La société concessionnaire du tunnel du Fréjus vient de se donner les moyens de faire respecter ces mesures, notamment en investissant dans un radar laser chargé d’évaluer les distances de sécurité. Parallèlement, le Parlement vient de voter une loi renforçant la répression dans le cas de non-respect des distances de sécurité. Dorénavant, les amendes pourront aller jusqu’à 50 000 F. Vu le prix de ce radar (on parle de plus de 300 000 F), il fallait bien cela pour le rentabiliser.
Ouvrira ? Ouvrira pas ?
Les associations "anti-camions" refusent catégoriquement toute idée de réouverture du Mont-Blanc aux véhicules lourds et prônent le ferroutage. Mais le projet franco-italien de liaison Lyon-Turin ne verra pas le jour avant 2015 ! Même les Suisses, qui ont déjà commencé les travaux, ne sont pas aujourd’hui en mesure de transférer sur des navettes ferroviaires le trafic fret assuré par les camions. Dans le meilleur des cas, la Confédération pourra ouvrir ses lignes de navettes ferroviaires en 2007 pour le Lötschberg et 2012 pour le Gothard ! Le ferroutage est donc une idée pertinente (cf Eurotunnel qui a prouvé son efficacité) mais extrêmement coûteuse et longue à mettre en œuvre. Crier "haro sur les camions" et réclamer du ferroutage n’est donc aujourd’hui qu’un vœu pieux… ou de la démagogie, car aujourd’hui les solutions alternatives immédiates restent à trouver.
C’est d’ailleurs ce qui embarrasse Jean-Claude Gayssot : ouvrir le tunnel du Mont-Blanc est la seule solution en terme de trafic transalpin, mais totalement impopulaire à l’heure actuelle. Le problème se corse quand on évoque l’aspect économique de cette fermeture.

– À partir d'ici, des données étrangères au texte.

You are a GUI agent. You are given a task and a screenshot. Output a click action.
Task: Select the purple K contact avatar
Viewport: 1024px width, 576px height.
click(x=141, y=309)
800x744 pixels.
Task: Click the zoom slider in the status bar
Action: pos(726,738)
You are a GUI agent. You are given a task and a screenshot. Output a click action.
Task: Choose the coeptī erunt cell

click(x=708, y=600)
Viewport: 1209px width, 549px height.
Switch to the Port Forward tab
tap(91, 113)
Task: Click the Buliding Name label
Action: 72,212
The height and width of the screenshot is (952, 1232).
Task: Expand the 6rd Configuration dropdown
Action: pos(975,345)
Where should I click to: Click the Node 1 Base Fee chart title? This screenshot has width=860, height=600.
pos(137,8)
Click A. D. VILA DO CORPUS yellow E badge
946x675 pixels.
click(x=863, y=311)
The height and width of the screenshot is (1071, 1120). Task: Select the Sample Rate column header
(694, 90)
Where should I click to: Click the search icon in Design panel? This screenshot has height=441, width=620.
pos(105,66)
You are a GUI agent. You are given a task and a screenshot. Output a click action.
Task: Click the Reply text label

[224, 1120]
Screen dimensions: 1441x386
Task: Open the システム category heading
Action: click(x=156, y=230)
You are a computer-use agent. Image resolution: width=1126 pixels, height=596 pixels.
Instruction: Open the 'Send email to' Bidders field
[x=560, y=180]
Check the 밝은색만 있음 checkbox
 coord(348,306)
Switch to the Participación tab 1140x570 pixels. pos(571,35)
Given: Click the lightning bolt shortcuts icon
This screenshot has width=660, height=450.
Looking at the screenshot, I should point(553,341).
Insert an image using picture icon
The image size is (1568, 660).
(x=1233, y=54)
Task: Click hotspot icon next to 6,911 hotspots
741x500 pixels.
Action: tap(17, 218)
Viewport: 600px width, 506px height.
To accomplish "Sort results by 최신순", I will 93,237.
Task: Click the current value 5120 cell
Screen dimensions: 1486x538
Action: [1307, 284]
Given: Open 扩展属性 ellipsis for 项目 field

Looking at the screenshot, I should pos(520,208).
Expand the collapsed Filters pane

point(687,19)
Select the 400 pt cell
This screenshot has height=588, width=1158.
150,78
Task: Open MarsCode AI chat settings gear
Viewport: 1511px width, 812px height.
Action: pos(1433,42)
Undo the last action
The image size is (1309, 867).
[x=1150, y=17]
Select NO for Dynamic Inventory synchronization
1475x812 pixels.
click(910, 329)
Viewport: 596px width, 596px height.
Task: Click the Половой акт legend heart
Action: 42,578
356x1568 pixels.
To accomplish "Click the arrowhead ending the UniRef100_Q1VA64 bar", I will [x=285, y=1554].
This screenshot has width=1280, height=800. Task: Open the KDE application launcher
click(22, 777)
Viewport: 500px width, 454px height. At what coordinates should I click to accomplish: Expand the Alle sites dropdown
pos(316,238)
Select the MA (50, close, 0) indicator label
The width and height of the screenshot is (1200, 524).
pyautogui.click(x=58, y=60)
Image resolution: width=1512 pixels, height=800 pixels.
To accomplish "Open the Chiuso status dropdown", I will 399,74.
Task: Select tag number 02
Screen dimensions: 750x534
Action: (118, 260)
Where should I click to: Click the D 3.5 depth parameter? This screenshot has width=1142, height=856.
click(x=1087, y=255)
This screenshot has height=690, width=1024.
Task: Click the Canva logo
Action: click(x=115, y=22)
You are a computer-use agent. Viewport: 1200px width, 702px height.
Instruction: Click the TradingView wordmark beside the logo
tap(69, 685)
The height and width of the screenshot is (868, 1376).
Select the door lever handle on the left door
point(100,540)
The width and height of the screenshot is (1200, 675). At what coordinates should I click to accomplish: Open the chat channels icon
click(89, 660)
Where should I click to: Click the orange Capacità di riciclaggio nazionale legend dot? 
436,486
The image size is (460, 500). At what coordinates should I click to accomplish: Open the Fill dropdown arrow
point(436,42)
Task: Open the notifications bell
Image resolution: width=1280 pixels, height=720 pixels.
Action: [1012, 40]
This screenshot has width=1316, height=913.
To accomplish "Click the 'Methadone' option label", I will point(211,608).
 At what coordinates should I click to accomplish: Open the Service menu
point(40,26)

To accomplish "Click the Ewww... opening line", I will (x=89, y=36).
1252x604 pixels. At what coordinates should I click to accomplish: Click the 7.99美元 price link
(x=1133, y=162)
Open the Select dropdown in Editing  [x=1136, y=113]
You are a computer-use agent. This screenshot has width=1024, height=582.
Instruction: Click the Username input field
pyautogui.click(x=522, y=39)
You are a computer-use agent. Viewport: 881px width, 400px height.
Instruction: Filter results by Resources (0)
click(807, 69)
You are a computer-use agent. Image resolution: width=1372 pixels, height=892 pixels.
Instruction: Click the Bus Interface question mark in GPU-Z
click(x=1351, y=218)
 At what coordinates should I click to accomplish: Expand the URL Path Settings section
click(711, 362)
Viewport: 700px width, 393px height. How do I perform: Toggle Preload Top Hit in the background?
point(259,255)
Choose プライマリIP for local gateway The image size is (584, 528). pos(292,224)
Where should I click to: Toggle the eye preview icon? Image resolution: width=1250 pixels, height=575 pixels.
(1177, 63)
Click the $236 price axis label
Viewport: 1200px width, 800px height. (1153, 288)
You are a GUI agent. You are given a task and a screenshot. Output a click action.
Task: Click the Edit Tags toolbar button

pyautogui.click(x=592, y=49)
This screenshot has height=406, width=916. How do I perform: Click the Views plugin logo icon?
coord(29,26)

La vallée d’Aoste et la Lombardie souffrent en Italie de la fermeture survenue en mars 1999. Le gouvernement italien s’impatiente.
En France, le 26 octobre dernier, le Ministère des Transports publiait un communiqué commun avec son homologue italien concernant la réouverture du tunnel du Mont-Blanc. Communiqué qui apporte une "réponse de Normand". En effet, les médias ont retenu la date du 15 décembre en oubliant un "détail". Cette date est conditionnée à la validation des essais de sécurité par le Comité de Sécurité de la Commission Intergouvernementale. Cette réouverture ne concernera que les véhicules légers, dans les deux sens. Le nouveau Ministre de l’Environnement, Yves Cochet, lui s’affirme résolument contre toute ouverture aux camions, quels que soient les aménagements apportés au tunnel du Mont-Blanc.
Selon le même communiqué, les deux ministres se sont mis d’accord pour une réouverture aux poids-lourds moyennant divers "aménagements" :
- une hausse des tarifs de 11 à 18 % à l’ouverture, hausse qui sera échelonnée jusqu’à 2005 pour culminer à 28 % .
- la création d’un "alternat". Soit, en clair "la circulation à sens alterné à sens unique dans les deux ouvrages (Mont-Blanc et Fréjus) sera appliquée jusqu’à la réalisation des aménagements permettant d’assurer la séparation physique des circulations pour chaque sens tout en garantissant la limitation des capacités globales. Les deux ministres proposeront au sommet franco-italien du 27 novembre prochain un programme à cet effet."
La Société des Autoroutes et Tunnel du Mont-Blanc, interrogée avoue sa perplexité. "Les D.D.E concernées sont inquiètes à l’idée de voir un alternat se mettre en place car on risque de voir des effets pervers comme, par exemple, des automobilistes qui vont forcer l’allure pour être dans le bon créneau horaire…" Quid également des capacités de "stockage" des véhicules en attente de leur passage ? Comment diffuser les informations sur les sens de passage ? Cela ne va-t-il pas saturer les axes et péages desservant le tunnel ? Autant de questions savamment évitées dans le communiqué du Ministère.